# [PASSAGE]
>> START
# Where do you keep your puppies ?



## twyla (Apr 28, 2010)

I have used a puppy pen also known as an xpen


----------



## twyla (Apr 28, 2010)

https://www.chewy.com/frisco-dog-exercise-pen-step-through/dp/125048?utm_campaign=pr&utm_source=criteo&utm_medium=display


----------



## lily cd re (Jul 23, 2012)

We used baby gates but I suppose Becky might be too small and just squeeze through (my mom's mini did when he was a pup). Can you put her in a bathroom or the laundry room?


----------



## Dechi (Aug 22, 2015)

lily cd re said:


> We used baby gates but I suppose Becky might be too small and just squeeze through (my mom's mini did when he was a pup). Can you put her in a bathroom or the laundry room?


I have a baby gate and started using it to close my living room. But even in the living room, she’s a handful, she squeezes behind the sofas, tries to eat electric cords and so forth.

I have a big wire crate, big enough for a german shepard. Would it be okay if I put it in my living room you think ?


----------



## twyla (Apr 28, 2010)

that would probably work


----------



## lily cd re (Jul 23, 2012)

That should be fine as a short term confinement for a little mischief maker, no need to buy something if you already have a tool that will work.


----------



## Verve (Oct 31, 2016)
>> END
# [TO BE DONE]
**A.** Sum up the puppy thread in two sentences.
**B.** Carry the puppy thread forward from its last line.

# [DATA ENTRIES]
>> START
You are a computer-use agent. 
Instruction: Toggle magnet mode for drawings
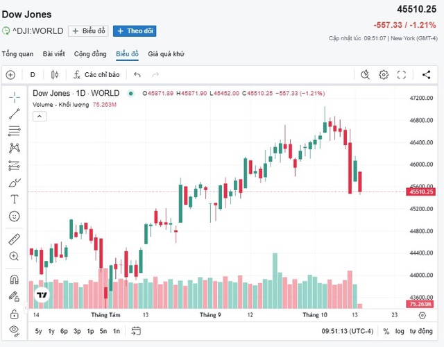[x=14, y=280]
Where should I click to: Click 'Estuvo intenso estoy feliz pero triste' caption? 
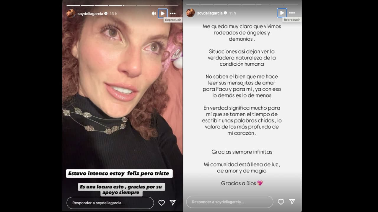[x=119, y=173]
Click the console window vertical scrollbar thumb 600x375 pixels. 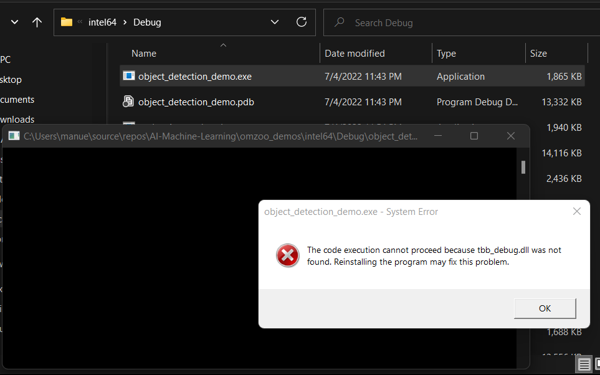(523, 167)
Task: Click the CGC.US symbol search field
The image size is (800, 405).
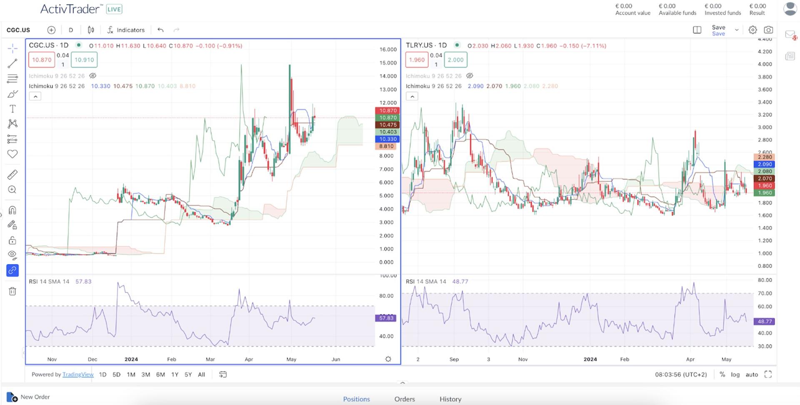Action: tap(18, 30)
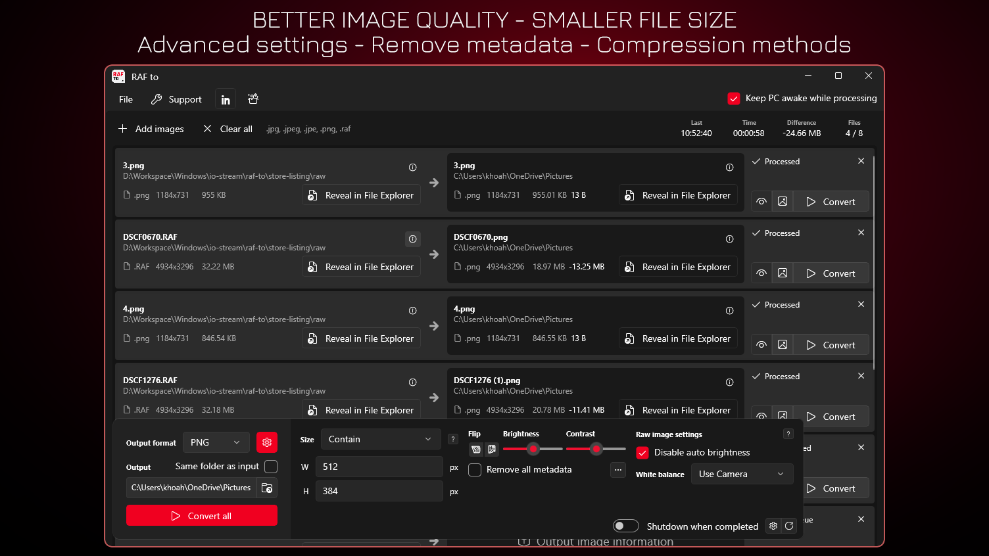The width and height of the screenshot is (989, 556).
Task: Click the first Flip icon button
Action: (476, 450)
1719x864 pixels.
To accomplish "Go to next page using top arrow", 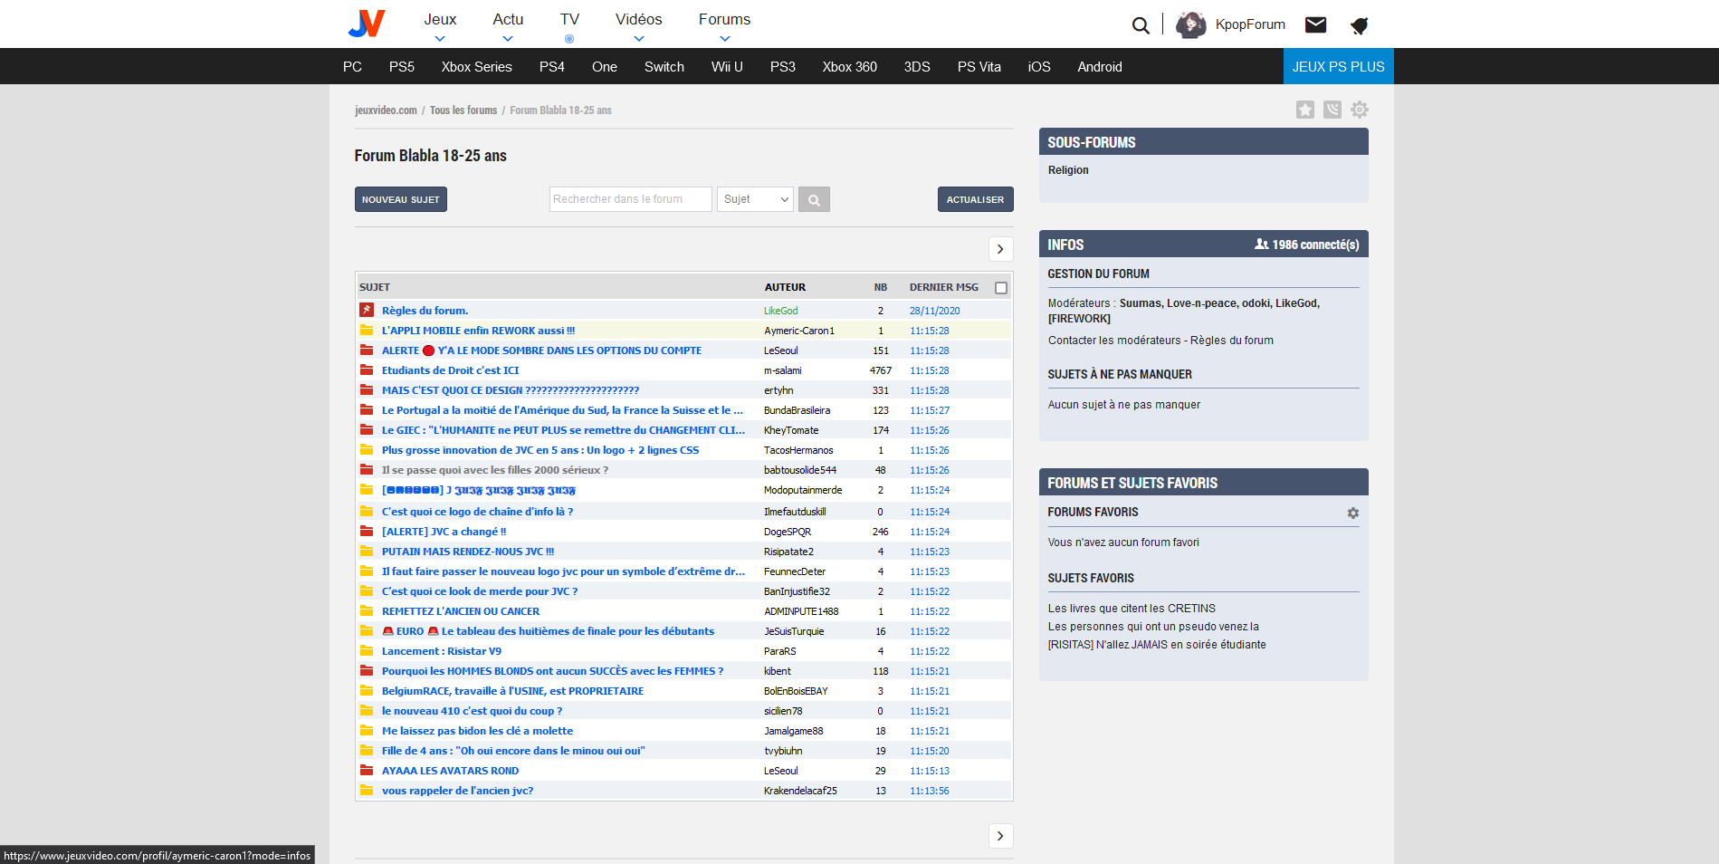I will (x=1000, y=249).
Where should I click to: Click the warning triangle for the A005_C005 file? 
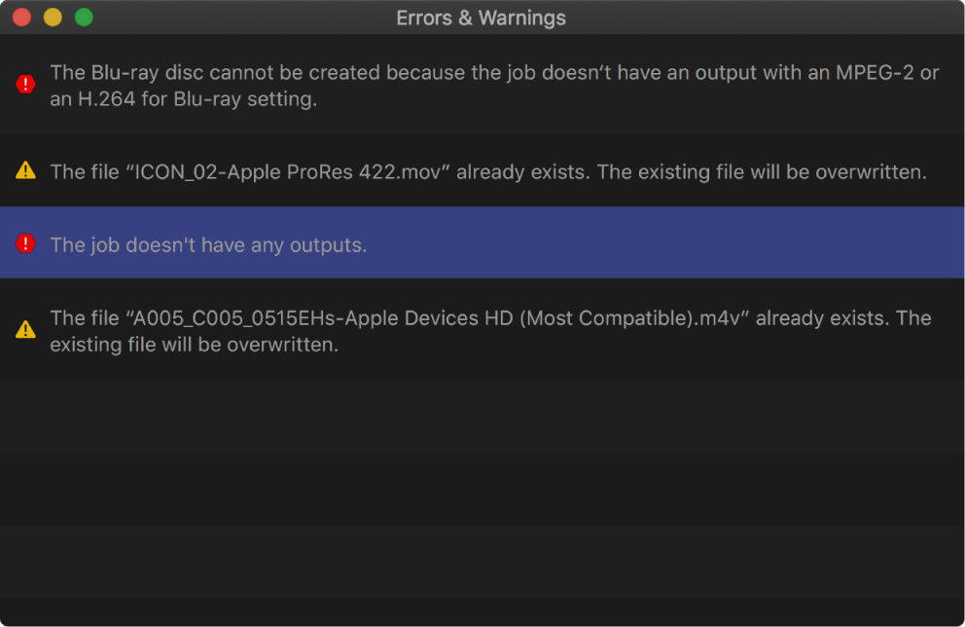[x=25, y=328]
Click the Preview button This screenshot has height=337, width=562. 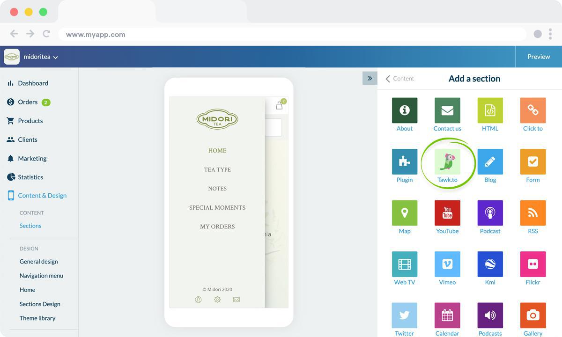[539, 57]
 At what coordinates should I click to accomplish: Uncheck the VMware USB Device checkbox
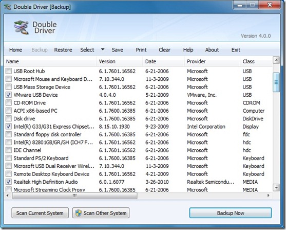(9, 95)
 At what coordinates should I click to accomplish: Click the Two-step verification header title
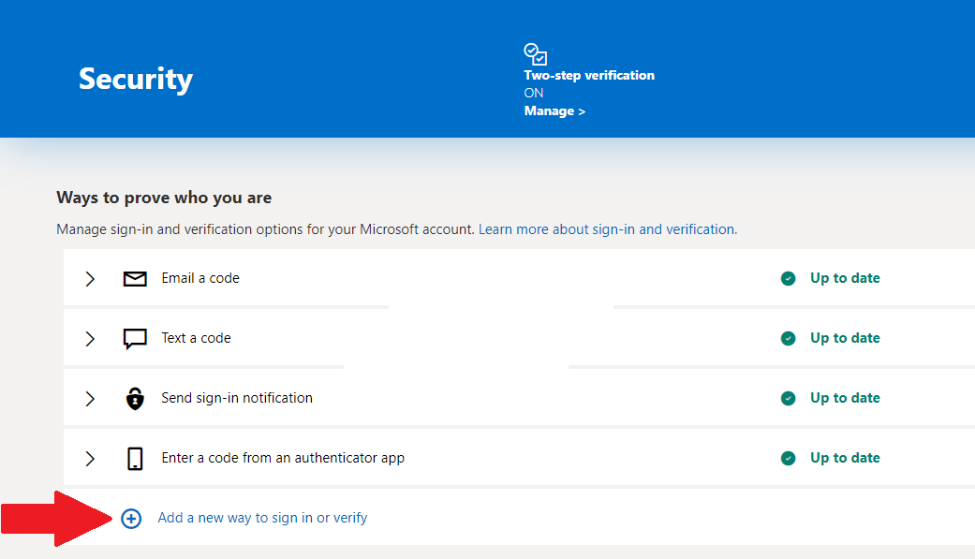[589, 75]
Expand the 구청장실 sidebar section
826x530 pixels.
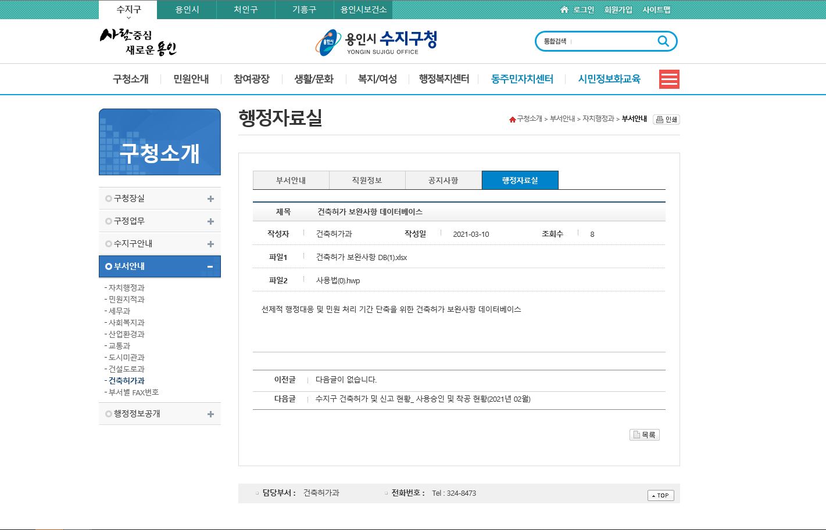coord(210,199)
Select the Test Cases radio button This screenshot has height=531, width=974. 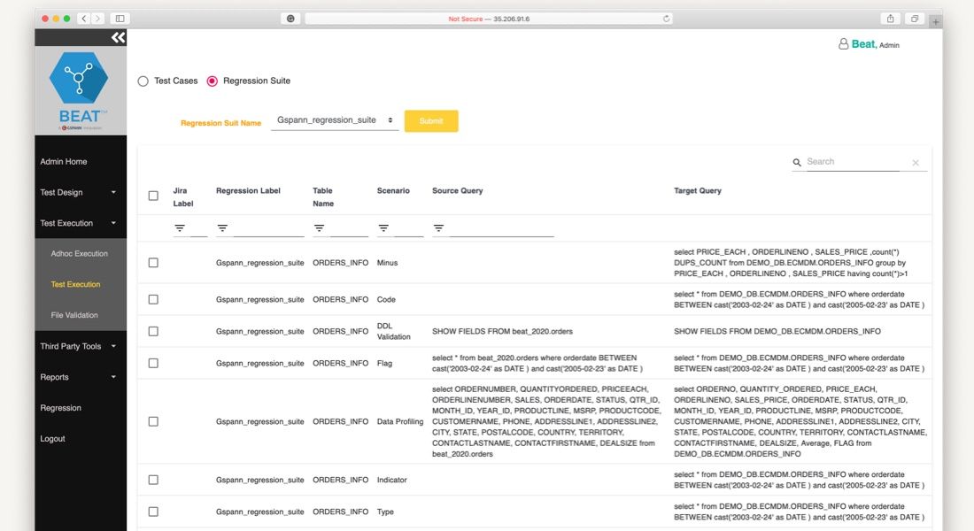[143, 81]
>> END
# [EXERCISE RESULTS]
**A.** Members suggest an exercise pen, baby gates, or a bathroom or laundry room for keeping a small puppy, though one warns that a tiny pup might squeeze through a gate. Dechi says the puppy squeezes behind the sofas and tries to eat electric cords even in the gated living room, and others agree that the big wire crate Dechi already owns should be fine there as short-term confinement.

**B.**
Dechi said:


> I have a baby gate and started using it to close my living room. But even in the living room, she’s a handful, she squeezes behind the sofas, tries to eat electric cords and so forth.
> 
> I have a big wire crate, big enough for a german shepard. Would it be okay if I put it in my living room you think ?


That would definitely work!


----------



## glorybeecosta (Nov 11, 2014)

I pin mine in the kitchen with a gat about 1.5 ft. tall and there are 2 entrances from my kitchen so they run from on to the other to watch me. If I am really busy or running late I will still put them there today. When I am not home they are there as well


----------



## zooeysmom (Jan 3, 2014)

I had to crate Maizie for periods in the day in our family room. She was like Beckie, into everything, so I couldn't so much as shower without her being crated or babysat by a family member.


----------



## Countryboy (May 16, 2011)

Puppies?!!! Aaaaack! 

Leave them where they are 'til they're two years old at least.


----------



## Dechi (Aug 22, 2015)

We brought the big crate upstairs in the living room. I was able to rest this afternoon (I have a chronic health condition so need to sleep during the day).


----------



## lily cd re (Jul 23, 2012)

That looks just fine! I hope you had a good sleep.


----------



## galofpink (Mar 14, 2017)

We had a crate in the bedroom for night time and then another one in the living room for when I "really needed to get something done" for about the first month (think: 15-30 min "time outs"). 

I also used a waist leash with Shae a lot and used it to tie her to furniture when I had stuff to do and couldn't hawk-eye watch her. She never complained, just wanted to be close to me, so was happy to be tethered to me, the stove, kitchen table or couch, depending on where I was. 

We had a baby gate at the basement stairs and then another babygate and blocker (sturdy bottom of a freezer box) at the two door frames for the living room. Shae was (still is, but less so) into everything, so she was only given free reign of a room when we were watching her like a hawk.


----------



## Johanna (Jun 21, 2017)

Zoe lived in an exercise pen in the den until she was about 5 months old.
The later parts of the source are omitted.